▶ **Data items**
+---+

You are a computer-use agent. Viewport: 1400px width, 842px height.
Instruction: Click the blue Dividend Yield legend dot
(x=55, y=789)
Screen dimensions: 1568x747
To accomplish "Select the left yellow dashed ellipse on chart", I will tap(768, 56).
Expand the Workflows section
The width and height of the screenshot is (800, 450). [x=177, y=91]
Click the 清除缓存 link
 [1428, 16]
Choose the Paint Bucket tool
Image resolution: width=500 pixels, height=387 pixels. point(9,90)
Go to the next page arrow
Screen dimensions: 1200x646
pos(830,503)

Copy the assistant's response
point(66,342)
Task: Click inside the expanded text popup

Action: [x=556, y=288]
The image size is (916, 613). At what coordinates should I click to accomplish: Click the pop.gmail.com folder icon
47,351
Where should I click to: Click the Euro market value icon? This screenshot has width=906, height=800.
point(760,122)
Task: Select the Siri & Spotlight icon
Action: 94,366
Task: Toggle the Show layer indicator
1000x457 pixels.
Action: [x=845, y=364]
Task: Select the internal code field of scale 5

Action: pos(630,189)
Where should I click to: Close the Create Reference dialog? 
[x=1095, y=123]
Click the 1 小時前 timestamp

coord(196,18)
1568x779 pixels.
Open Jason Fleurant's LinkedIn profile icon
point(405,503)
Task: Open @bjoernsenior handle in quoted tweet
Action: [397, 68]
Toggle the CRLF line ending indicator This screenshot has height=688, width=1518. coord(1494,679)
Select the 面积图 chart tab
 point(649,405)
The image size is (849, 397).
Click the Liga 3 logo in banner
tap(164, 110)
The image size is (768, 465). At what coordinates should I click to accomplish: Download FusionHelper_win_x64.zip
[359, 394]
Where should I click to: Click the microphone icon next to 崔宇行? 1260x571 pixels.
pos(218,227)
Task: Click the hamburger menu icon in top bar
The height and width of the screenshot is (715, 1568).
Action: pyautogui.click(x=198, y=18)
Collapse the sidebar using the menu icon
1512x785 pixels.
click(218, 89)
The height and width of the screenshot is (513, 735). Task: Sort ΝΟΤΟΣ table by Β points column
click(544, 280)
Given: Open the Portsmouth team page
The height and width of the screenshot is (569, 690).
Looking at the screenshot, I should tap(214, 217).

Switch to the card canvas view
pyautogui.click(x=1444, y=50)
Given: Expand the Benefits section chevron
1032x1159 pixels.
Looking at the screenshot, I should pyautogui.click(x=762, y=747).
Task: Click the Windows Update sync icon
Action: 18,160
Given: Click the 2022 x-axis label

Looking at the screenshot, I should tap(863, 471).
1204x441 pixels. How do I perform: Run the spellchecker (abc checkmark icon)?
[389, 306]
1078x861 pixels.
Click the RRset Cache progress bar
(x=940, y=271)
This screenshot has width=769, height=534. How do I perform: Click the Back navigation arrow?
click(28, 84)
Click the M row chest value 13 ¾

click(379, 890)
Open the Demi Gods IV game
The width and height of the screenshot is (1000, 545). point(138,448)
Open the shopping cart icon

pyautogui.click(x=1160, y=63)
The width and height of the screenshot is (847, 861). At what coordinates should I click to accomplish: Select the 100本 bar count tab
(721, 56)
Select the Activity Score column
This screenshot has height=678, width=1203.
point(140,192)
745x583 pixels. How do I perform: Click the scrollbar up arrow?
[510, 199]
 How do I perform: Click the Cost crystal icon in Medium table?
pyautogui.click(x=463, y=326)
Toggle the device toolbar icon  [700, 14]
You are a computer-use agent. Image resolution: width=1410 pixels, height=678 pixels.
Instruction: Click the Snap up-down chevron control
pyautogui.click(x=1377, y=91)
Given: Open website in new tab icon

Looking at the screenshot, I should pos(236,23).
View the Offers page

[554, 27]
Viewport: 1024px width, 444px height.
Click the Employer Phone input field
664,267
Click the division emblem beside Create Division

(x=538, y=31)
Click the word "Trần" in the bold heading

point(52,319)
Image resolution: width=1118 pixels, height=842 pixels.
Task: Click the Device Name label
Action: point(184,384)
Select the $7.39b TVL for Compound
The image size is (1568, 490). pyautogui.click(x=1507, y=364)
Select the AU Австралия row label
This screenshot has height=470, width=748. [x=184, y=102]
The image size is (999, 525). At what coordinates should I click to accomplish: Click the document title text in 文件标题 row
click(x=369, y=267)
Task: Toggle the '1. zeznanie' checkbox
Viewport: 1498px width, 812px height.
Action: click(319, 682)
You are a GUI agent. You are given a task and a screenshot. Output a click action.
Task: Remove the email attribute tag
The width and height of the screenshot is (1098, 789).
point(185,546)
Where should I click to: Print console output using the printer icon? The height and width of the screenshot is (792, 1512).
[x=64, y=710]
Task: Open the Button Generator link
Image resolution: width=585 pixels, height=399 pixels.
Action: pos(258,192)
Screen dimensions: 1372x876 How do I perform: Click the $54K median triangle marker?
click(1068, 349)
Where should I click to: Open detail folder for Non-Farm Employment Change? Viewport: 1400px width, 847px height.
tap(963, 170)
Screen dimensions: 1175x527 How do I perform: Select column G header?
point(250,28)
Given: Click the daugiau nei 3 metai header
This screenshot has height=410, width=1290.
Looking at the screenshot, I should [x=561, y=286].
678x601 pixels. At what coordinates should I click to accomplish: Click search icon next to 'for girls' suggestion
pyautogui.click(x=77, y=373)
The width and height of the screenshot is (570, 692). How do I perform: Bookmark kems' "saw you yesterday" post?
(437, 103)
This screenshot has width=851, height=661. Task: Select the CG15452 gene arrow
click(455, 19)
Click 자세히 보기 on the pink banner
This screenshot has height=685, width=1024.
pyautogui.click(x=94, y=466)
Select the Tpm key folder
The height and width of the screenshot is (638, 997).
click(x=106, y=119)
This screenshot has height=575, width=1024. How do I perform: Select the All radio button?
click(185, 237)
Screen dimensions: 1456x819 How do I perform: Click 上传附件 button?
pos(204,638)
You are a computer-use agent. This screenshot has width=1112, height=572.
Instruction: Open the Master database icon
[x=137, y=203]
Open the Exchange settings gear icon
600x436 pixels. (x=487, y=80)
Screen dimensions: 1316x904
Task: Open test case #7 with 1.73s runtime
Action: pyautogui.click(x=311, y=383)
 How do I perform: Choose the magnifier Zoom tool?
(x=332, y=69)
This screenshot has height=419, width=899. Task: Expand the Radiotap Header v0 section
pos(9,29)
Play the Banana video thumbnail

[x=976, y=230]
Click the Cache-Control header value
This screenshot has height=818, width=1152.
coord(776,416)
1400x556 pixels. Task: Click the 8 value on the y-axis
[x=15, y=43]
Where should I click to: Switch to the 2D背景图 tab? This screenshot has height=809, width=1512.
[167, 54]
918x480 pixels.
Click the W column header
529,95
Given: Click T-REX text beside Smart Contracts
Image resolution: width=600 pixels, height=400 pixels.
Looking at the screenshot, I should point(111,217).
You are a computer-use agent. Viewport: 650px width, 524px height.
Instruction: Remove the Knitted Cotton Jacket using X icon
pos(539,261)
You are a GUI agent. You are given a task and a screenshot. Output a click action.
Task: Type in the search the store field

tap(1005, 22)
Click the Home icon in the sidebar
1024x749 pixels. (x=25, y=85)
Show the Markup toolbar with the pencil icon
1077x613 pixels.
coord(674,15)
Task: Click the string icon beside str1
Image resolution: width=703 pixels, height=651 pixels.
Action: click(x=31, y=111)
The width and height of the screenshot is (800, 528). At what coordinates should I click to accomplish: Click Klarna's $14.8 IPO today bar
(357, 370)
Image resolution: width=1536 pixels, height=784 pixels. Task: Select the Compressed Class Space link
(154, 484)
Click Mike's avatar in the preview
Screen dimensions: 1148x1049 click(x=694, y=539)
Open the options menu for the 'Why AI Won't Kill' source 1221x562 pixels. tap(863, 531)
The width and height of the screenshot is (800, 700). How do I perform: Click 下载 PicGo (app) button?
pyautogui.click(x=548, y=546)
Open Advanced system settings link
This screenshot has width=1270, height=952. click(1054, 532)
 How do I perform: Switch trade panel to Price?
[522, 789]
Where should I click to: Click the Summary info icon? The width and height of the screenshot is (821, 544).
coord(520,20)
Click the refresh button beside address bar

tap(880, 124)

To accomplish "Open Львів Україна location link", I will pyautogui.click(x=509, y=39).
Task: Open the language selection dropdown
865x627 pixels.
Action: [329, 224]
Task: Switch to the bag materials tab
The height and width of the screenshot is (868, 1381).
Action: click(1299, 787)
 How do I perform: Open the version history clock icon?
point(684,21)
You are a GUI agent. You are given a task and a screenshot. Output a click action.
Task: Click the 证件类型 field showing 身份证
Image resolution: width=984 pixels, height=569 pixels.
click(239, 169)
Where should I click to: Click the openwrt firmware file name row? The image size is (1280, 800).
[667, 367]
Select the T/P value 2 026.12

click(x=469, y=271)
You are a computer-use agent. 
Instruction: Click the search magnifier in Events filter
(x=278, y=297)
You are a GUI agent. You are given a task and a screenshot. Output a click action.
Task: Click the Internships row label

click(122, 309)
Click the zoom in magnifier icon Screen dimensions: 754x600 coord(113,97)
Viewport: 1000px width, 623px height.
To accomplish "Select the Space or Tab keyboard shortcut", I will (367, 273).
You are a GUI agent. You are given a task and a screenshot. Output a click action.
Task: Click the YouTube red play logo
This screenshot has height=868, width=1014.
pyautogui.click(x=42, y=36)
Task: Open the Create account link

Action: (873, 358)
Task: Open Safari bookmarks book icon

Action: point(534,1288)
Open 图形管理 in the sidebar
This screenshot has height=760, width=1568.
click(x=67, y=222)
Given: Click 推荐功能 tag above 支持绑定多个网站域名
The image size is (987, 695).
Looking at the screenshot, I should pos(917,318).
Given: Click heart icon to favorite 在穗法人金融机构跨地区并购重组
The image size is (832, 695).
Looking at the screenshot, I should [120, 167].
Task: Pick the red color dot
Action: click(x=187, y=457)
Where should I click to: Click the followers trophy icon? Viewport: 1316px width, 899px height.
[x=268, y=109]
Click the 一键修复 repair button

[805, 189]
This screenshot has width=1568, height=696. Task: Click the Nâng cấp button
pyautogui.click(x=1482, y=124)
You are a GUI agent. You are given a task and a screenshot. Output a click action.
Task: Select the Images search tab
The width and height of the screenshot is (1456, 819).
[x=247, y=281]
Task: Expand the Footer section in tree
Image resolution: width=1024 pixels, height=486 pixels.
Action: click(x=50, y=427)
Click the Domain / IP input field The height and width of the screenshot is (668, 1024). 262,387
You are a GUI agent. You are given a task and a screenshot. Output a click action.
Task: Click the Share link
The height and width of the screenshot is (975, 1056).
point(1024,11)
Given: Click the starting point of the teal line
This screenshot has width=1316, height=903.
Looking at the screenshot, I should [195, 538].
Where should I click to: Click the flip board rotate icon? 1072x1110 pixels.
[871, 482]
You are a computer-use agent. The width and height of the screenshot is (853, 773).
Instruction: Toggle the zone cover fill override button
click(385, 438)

+---+

▶ **Task to complete**
Wherever the string "indicator" appears in the records above, copy the line it sits in.

▶ **Task output**
Task: Toggle the Show layer indicator
Toggle the CRLF line ending indicator This screenshot has height=688, width=1518. coord(1494,679)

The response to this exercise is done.